What you need to do: Rewrite the rows below with every "You are a GUI agent" changed to "You are a screen agent", leaving all else unchanged.

Records from a pointing dataset:
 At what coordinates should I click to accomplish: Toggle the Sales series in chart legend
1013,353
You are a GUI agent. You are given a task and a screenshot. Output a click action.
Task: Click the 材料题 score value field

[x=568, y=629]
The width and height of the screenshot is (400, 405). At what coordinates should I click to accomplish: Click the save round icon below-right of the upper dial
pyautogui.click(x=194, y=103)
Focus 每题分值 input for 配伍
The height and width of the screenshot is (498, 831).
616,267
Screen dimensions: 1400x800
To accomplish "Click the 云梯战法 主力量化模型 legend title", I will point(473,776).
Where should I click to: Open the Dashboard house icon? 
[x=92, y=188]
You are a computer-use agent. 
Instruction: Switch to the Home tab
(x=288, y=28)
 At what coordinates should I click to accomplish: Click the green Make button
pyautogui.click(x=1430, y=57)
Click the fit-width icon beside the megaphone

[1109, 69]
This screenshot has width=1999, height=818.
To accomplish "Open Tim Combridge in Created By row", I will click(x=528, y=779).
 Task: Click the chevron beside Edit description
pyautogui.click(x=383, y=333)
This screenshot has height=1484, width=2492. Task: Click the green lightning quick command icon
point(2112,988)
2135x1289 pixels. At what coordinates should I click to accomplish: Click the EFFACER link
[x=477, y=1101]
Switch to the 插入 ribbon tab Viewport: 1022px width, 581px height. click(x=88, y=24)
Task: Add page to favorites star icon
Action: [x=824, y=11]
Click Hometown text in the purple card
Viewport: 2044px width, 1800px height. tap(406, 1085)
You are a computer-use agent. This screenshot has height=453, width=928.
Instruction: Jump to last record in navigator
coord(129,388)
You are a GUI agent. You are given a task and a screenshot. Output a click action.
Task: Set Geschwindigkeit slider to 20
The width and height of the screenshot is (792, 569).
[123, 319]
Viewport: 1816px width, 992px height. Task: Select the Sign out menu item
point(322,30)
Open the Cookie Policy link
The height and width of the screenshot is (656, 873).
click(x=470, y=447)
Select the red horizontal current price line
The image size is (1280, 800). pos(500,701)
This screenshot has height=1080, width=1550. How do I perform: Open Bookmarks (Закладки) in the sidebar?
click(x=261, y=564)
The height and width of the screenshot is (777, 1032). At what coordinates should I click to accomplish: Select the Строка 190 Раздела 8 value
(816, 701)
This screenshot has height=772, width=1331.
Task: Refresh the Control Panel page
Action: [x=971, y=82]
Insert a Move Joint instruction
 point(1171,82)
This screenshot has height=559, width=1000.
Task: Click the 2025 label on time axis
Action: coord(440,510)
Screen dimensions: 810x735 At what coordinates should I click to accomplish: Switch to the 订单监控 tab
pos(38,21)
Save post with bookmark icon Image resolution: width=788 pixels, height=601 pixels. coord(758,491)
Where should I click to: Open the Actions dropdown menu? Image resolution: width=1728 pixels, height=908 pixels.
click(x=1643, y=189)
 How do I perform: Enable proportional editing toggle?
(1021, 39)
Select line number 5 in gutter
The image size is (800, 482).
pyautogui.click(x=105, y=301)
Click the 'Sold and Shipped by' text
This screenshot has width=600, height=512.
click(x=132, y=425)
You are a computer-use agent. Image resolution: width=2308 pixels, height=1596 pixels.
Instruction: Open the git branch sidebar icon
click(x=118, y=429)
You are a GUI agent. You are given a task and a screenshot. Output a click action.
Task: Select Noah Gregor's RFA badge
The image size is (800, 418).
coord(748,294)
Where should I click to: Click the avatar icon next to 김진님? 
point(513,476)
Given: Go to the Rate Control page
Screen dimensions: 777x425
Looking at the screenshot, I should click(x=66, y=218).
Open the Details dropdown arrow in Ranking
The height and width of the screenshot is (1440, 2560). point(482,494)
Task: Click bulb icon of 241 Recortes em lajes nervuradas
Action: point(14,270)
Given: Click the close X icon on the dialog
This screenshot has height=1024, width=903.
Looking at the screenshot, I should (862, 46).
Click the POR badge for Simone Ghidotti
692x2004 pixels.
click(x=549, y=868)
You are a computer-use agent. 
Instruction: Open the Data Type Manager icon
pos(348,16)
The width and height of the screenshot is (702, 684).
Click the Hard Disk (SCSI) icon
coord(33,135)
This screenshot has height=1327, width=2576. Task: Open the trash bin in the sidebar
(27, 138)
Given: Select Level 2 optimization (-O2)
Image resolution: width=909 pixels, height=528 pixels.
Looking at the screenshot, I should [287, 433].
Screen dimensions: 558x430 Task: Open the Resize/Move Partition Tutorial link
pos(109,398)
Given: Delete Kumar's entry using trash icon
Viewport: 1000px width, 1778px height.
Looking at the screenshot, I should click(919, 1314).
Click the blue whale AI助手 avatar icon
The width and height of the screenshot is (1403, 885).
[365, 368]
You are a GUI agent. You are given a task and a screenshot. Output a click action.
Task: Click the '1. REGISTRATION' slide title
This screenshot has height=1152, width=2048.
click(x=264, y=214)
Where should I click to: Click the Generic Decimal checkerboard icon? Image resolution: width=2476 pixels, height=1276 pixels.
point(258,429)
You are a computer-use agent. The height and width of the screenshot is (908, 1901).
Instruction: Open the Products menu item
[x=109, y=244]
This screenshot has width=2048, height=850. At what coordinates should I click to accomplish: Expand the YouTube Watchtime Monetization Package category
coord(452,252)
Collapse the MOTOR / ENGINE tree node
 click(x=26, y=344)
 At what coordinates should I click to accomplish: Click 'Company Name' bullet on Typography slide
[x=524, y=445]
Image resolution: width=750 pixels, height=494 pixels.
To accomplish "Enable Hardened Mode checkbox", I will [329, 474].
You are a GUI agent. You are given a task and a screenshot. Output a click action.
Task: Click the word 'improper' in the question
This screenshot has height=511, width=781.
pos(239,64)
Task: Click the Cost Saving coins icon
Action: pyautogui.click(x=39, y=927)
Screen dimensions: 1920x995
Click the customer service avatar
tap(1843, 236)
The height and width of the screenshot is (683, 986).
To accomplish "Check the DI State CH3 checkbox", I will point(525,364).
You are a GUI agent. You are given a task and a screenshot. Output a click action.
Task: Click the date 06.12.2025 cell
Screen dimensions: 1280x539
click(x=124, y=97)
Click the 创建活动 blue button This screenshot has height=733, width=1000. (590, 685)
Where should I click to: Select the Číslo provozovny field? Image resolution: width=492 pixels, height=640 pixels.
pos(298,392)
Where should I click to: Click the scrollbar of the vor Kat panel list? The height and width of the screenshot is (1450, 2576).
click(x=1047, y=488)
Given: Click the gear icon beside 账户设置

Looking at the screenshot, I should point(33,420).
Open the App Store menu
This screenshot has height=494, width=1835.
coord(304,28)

Answer below:
 At what coordinates should I click to accomplish: Toggle the Sales series in chart legend
1013,353
You are a screen agent. You are given a task and a screenshot. Output a click action.
Task: Click the 材料题 score value field

[x=568, y=629]
The width and height of the screenshot is (400, 405). At what coordinates should I click to accomplish: Click the save round icon below-right of the upper dial
pyautogui.click(x=194, y=103)
Focus 每题分值 input for 配伍
The height and width of the screenshot is (498, 831).
616,267
Screen dimensions: 1400x800
To accomplish "Click the 云梯战法 主力量化模型 legend title", I will point(473,776).
Where should I click to: Open the Dashboard house icon? 
[x=92, y=188]
You are a computer-use agent. 
Instruction: Switch to the Home tab
(x=288, y=28)
 At what coordinates should I click to accomplish: Click the green Make button
pyautogui.click(x=1430, y=57)
Click the fit-width icon beside the megaphone

[1109, 69]
This screenshot has width=1999, height=818.
To accomplish "Open Tim Combridge in Created By row", I will click(x=528, y=779).
 Task: Click the chevron beside Edit description
pyautogui.click(x=383, y=333)
This screenshot has height=1484, width=2492. Task: Click the green lightning quick command icon
point(2112,988)
2135x1289 pixels. At what coordinates should I click to accomplish: Click the EFFACER link
[x=477, y=1101]
Switch to the 插入 ribbon tab Viewport: 1022px width, 581px height. click(x=88, y=24)
Task: Add page to favorites star icon
Action: [x=824, y=11]
Click Hometown text in the purple card
Viewport: 2044px width, 1800px height. tap(406, 1085)
You are a computer-use agent. This screenshot has height=453, width=928.
Instruction: Jump to last record in navigator
coord(129,388)
You are a screen agent. You are given a task and a screenshot. Output a click action.
Task: Set Geschwindigkeit slider to 20
The width and height of the screenshot is (792, 569).
[123, 319]
Viewport: 1816px width, 992px height. Task: Select the Sign out menu item
point(322,30)
Open the Cookie Policy link
The height and width of the screenshot is (656, 873).
click(x=470, y=447)
Select the red horizontal current price line
The image size is (1280, 800). pos(500,701)
This screenshot has height=1080, width=1550. How do I perform: Open Bookmarks (Закладки) in the sidebar?
click(x=261, y=564)
The height and width of the screenshot is (777, 1032). At what coordinates should I click to accomplish: Select the Строка 190 Раздела 8 value
(816, 701)
This screenshot has height=772, width=1331.
Task: Refresh the Control Panel page
Action: [x=971, y=82]
Insert a Move Joint instruction
 point(1171,82)
This screenshot has height=559, width=1000.
Task: Click the 2025 label on time axis
Action: coord(440,510)
Screen dimensions: 810x735 At what coordinates should I click to accomplish: Switch to the 订单监控 tab
pos(38,21)
Save post with bookmark icon Image resolution: width=788 pixels, height=601 pixels. coord(758,491)
Where should I click to: Open the Actions dropdown menu? Image resolution: width=1728 pixels, height=908 pixels.
click(x=1643, y=189)
 How do I perform: Enable proportional editing toggle?
(1021, 39)
Select line number 5 in gutter
The image size is (800, 482).
pyautogui.click(x=105, y=301)
Click the 'Sold and Shipped by' text
This screenshot has width=600, height=512.
click(x=132, y=425)
You are a computer-use agent. Image resolution: width=2308 pixels, height=1596 pixels.
Instruction: Open the git branch sidebar icon
click(x=118, y=429)
You are a screen agent. You are given a task and a screenshot. Output a click action.
Task: Select Noah Gregor's RFA badge
The image size is (800, 418).
coord(748,294)
Where should I click to: Click the avatar icon next to 김진님? 
point(513,476)
Given: Go to the Rate Control page
Screen dimensions: 777x425
Looking at the screenshot, I should click(x=66, y=218).
Open the Details dropdown arrow in Ranking
The height and width of the screenshot is (1440, 2560). point(482,494)
Task: Click bulb icon of 241 Recortes em lajes nervuradas
Action: point(14,270)
Given: Click the close X icon on the dialog
This screenshot has height=1024, width=903.
Looking at the screenshot, I should (862, 46).
Click the POR badge for Simone Ghidotti
692x2004 pixels.
click(x=549, y=868)
You are a computer-use agent. 
Instruction: Open the Data Type Manager icon
pos(348,16)
The width and height of the screenshot is (702, 684).
Click the Hard Disk (SCSI) icon
coord(33,135)
This screenshot has height=1327, width=2576. Task: Open the trash bin in the sidebar
(27, 138)
Given: Select Level 2 optimization (-O2)
Image resolution: width=909 pixels, height=528 pixels.
Looking at the screenshot, I should [287, 433].
Screen dimensions: 558x430 Task: Open the Resize/Move Partition Tutorial link
pos(109,398)
Given: Delete Kumar's entry using trash icon
Viewport: 1000px width, 1778px height.
Looking at the screenshot, I should click(919, 1314).
Click the blue whale AI助手 avatar icon
The width and height of the screenshot is (1403, 885).
[365, 368]
You are a screen agent. You are given a task and a screenshot. Output a click action.
Task: Click the '1. REGISTRATION' slide title
This screenshot has height=1152, width=2048.
click(x=264, y=214)
Where should I click to: Click the Generic Decimal checkerboard icon? Image resolution: width=2476 pixels, height=1276 pixels.
point(258,429)
You are a computer-use agent. The height and width of the screenshot is (908, 1901).
Instruction: Open the Products menu item
[x=109, y=244]
This screenshot has width=2048, height=850. At what coordinates should I click to accomplish: Expand the YouTube Watchtime Monetization Package category
coord(452,252)
Collapse the MOTOR / ENGINE tree node
 click(x=26, y=344)
 At what coordinates should I click to accomplish: Click 'Company Name' bullet on Typography slide
[x=524, y=445]
Image resolution: width=750 pixels, height=494 pixels.
To accomplish "Enable Hardened Mode checkbox", I will [329, 474].
You are a screen agent. You are given a task and a screenshot. Output a click action.
Task: Click the word 'improper' in the question
This screenshot has height=511, width=781.
pos(239,64)
Task: Click the Cost Saving coins icon
Action: pyautogui.click(x=39, y=927)
Screen dimensions: 1920x995
Click the customer service avatar
tap(1843, 236)
The height and width of the screenshot is (683, 986).
To accomplish "Check the DI State CH3 checkbox", I will point(525,364).
You are a screen agent. You are given a task and a screenshot. Output a click action.
Task: Click the date 06.12.2025 cell
Screen dimensions: 1280x539
click(x=124, y=97)
Click the 创建活动 blue button This screenshot has height=733, width=1000. (590, 685)
Where should I click to: Select the Číslo provozovny field? Image resolution: width=492 pixels, height=640 pixels.
pos(298,392)
Where should I click to: Click the scrollbar of the vor Kat panel list? The height and width of the screenshot is (1450, 2576).
click(x=1047, y=488)
Given: Click the gear icon beside 账户设置

Looking at the screenshot, I should point(33,420).
Open the App Store menu
This screenshot has height=494, width=1835.
coord(304,28)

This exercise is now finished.